A porcine model of cardiac hypertrophy to identify therapeutic targets for AAV gene therapy

M. Corsten ( München)1, H. Heymer ( München)1, E. Männer ( München)1, T. Bozoglu (München)2, X. Li (München)2, N. Klymiuk (München)2, C. Kupatt (München)3, A. Bähr (München)4
1TUM Klinikum Rechts der Isar Klinik und Poliklinik für Innere Medizin I München, Deutschland; 2Klinikum rechts der Isar der Technischen Universität München Klinik und Poliklinik für Innere Medizin I München, Deutschland; 3TUM Klinikum Rechts der Isar Klinik und Poliklinik für Innere Medizin I München, Deutschland; 4Klinikum rechts der Isar der Technischen Universität München Klinik und Poliklinik für Innere Medizin I Heidelberg, Deutschland
Introduction
Cardiac pressure overload causes left ventricular remodeling with pathological hypertrophy by inducing a chronic burden on the left ventricle (LV).
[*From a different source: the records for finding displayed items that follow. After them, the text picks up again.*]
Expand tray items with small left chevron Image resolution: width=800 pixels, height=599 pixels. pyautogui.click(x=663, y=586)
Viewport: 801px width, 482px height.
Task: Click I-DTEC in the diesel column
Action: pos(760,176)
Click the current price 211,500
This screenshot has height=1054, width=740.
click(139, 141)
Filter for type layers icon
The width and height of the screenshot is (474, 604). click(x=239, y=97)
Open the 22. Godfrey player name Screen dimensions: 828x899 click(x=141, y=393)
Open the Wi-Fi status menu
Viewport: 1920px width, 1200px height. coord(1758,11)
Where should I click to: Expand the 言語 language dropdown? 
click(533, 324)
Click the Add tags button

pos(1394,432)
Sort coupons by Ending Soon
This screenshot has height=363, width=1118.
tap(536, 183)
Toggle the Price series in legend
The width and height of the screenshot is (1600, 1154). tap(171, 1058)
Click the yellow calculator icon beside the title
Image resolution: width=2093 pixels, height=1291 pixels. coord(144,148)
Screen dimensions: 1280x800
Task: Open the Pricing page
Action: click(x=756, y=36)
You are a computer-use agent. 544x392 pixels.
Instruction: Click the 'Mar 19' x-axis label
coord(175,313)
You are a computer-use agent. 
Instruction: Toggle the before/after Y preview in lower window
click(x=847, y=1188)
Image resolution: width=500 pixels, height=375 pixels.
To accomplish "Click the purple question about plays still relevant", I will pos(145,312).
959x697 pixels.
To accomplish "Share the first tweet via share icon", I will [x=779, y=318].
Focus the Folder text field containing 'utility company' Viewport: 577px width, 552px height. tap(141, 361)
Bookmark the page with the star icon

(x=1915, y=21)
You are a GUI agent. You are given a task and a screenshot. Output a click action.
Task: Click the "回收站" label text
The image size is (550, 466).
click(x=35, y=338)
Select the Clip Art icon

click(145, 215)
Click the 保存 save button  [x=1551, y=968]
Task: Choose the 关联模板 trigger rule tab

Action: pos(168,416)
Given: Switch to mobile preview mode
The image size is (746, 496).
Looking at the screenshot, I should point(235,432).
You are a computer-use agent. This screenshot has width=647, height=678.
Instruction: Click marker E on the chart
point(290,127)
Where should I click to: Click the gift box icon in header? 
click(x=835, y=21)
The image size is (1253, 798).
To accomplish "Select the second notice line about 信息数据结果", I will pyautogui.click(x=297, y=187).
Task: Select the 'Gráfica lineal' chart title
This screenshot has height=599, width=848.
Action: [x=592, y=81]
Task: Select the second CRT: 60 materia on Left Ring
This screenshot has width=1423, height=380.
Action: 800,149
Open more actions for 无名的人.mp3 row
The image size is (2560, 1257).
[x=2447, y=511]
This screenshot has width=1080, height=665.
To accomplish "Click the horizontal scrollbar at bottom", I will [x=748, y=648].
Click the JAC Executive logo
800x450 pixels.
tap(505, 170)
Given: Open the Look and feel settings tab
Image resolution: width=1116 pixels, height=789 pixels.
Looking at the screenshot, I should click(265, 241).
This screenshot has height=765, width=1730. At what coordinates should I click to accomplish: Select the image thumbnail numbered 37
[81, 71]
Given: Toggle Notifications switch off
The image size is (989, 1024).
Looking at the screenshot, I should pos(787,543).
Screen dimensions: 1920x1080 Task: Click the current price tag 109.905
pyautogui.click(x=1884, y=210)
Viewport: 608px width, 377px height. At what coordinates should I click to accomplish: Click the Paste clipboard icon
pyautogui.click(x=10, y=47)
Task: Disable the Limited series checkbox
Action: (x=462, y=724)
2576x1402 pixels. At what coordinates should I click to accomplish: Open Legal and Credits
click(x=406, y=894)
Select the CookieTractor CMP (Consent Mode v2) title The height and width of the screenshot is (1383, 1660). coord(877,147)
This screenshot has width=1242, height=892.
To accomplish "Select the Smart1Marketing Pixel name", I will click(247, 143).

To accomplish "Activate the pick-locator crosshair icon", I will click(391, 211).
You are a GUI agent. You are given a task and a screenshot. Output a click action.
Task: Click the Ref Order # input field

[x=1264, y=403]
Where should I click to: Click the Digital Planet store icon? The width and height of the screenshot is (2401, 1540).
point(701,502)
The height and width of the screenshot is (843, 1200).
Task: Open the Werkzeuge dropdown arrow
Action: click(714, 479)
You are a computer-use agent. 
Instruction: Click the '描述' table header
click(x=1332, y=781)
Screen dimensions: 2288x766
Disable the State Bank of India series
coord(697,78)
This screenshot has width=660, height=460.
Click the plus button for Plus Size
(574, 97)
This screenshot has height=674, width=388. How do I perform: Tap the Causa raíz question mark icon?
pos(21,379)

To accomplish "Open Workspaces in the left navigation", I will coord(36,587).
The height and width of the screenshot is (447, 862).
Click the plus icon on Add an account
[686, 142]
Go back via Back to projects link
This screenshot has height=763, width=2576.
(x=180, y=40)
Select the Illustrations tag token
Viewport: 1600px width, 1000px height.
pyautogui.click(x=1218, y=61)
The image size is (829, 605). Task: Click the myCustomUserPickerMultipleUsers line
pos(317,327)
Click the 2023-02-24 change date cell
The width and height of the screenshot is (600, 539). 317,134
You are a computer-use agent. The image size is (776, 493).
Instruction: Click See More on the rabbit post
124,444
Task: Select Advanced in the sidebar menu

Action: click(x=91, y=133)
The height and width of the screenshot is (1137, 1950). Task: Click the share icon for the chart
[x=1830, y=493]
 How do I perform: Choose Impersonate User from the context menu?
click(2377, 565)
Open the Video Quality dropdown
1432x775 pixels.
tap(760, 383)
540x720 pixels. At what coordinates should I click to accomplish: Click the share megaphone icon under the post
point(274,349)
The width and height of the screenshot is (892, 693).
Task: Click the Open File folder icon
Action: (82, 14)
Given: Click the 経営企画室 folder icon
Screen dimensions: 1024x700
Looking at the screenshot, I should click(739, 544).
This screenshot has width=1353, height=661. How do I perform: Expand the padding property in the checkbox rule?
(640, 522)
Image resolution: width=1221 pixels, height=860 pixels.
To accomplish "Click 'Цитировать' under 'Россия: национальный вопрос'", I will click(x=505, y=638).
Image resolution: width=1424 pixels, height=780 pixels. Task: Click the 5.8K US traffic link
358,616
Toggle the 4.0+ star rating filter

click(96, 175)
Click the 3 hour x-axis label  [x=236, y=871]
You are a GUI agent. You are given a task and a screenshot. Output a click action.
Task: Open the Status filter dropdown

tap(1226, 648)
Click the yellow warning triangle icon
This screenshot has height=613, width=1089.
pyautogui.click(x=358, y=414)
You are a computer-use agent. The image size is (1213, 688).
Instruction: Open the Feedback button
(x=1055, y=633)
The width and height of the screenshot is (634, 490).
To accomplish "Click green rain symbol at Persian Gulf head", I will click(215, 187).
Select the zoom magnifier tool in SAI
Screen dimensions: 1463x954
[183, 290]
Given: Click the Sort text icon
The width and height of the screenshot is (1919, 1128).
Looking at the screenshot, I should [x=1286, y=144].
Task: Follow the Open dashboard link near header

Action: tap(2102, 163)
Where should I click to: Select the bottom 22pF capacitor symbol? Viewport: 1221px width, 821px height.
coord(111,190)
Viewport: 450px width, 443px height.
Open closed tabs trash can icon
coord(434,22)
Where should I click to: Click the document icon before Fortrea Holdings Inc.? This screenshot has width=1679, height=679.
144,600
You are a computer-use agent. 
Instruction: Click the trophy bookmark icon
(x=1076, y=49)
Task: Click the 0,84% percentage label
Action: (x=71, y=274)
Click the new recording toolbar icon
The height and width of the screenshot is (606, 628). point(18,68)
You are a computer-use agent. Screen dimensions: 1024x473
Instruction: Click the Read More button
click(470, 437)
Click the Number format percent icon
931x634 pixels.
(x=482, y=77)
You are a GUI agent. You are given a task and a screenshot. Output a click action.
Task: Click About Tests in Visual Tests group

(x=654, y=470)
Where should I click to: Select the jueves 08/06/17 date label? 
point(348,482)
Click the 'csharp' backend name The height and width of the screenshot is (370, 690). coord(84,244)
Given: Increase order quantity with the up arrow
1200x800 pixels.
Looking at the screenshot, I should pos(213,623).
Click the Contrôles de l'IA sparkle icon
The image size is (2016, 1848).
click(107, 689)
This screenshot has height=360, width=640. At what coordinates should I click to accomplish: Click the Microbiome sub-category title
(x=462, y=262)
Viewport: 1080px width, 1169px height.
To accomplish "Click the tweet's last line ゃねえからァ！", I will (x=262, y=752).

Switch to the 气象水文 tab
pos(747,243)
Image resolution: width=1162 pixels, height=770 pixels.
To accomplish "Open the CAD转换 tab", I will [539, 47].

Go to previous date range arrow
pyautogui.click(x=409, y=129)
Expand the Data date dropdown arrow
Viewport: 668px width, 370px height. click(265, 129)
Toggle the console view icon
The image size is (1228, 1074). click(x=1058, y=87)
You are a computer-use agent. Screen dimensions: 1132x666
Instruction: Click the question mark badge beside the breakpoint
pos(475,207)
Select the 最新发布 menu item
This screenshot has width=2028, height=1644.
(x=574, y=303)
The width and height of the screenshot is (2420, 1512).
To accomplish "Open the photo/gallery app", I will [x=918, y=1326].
To identify potential therapy targets and better understand the pathophysiology of the disease, a pig model was established in which luminal narrowing resembling aortic stenosis is achieved by stent placement in the descending aorta using a catheter-based technique.
Methods
In a catheter-based intervention a stent is placed in the descending aorta that gradually reduces the aortic lumen to about 40%. By guiding a coronary catheter through the deposited stent hemodynamic measurements proximal and distal to the stent were taken. LV angiographies were performed at baseline and after eight weeks. Systematic heart sampling, including the aorta proximal and distal to the stent was performed. Sirius red staining of LV was conducted to achieve comprehensive insights into progression of fibrotic remodeling. A qPCR panel comprising 13 target genes was thoroughly optimized to achieve ideal amplification parameters, including optimal slope, R² and reaction efficiency, ensuring high accuracy and reproducibility. Subsequently, the expression of hypertrophy-associated genes, particularly those involved in fibrotic remodeling such as COL1A2 and COL3A1, as well as extracellular matrix regulators, was quantified. Snap frozen tissue samples with high collagen levels from the septal region of stented and control animals were pulverized and pooled (stented vs. control) for snRNA sequencing. 
Results 
Differences in systolic blood pressure of up to 25 mmHg proximal and distal to the stent were observed. Comparison of distal to proximal aortic wall thickness showed a mean increase of 55.32%. Sirius red staining revealed significantly increased collagen content in the left ventricle of stented pigs compared to control animals (stented: 17.16 % of LV [n=6] vs. control: 7.42% of LV [n=5], p=0.0003). Analysis of hypertrophy associated gene expression revealed no significant differences between stented pigs and controls. Single nuclei RNA sequencing of septal, high in collagen, myocardium showed unaltered major cardiomyocyte markers. Although fibroblast abundance was unchanged, gene expression profiles indicated a potential shift from collagen VI dominance in control animals to increased collagen IV expression in stented animals. 
Conclusion
High differences in systolic blood pressure and subsequently thickened aortic walls, as well as the significantly increased collagen levels of stented pigs, which confirm enhanced myocardial fibrosis, support the validity of this animal model for pressure overload-induced cardiac hypertrophy. The observed shift in fibroblast collagen expression from type VI to type IV suggests the initiation of extracellular matrix remodeling. Ongoing in-depth investigations of the sequencing datasets intend to refine cluster identities and validate key marker genes via qPCR and histological assays. The resulting insights are anticipated to reveal a broad set of candidate targets for AAV-based gene therapy designed to alleviate cardiac fibrosis after pressure overload.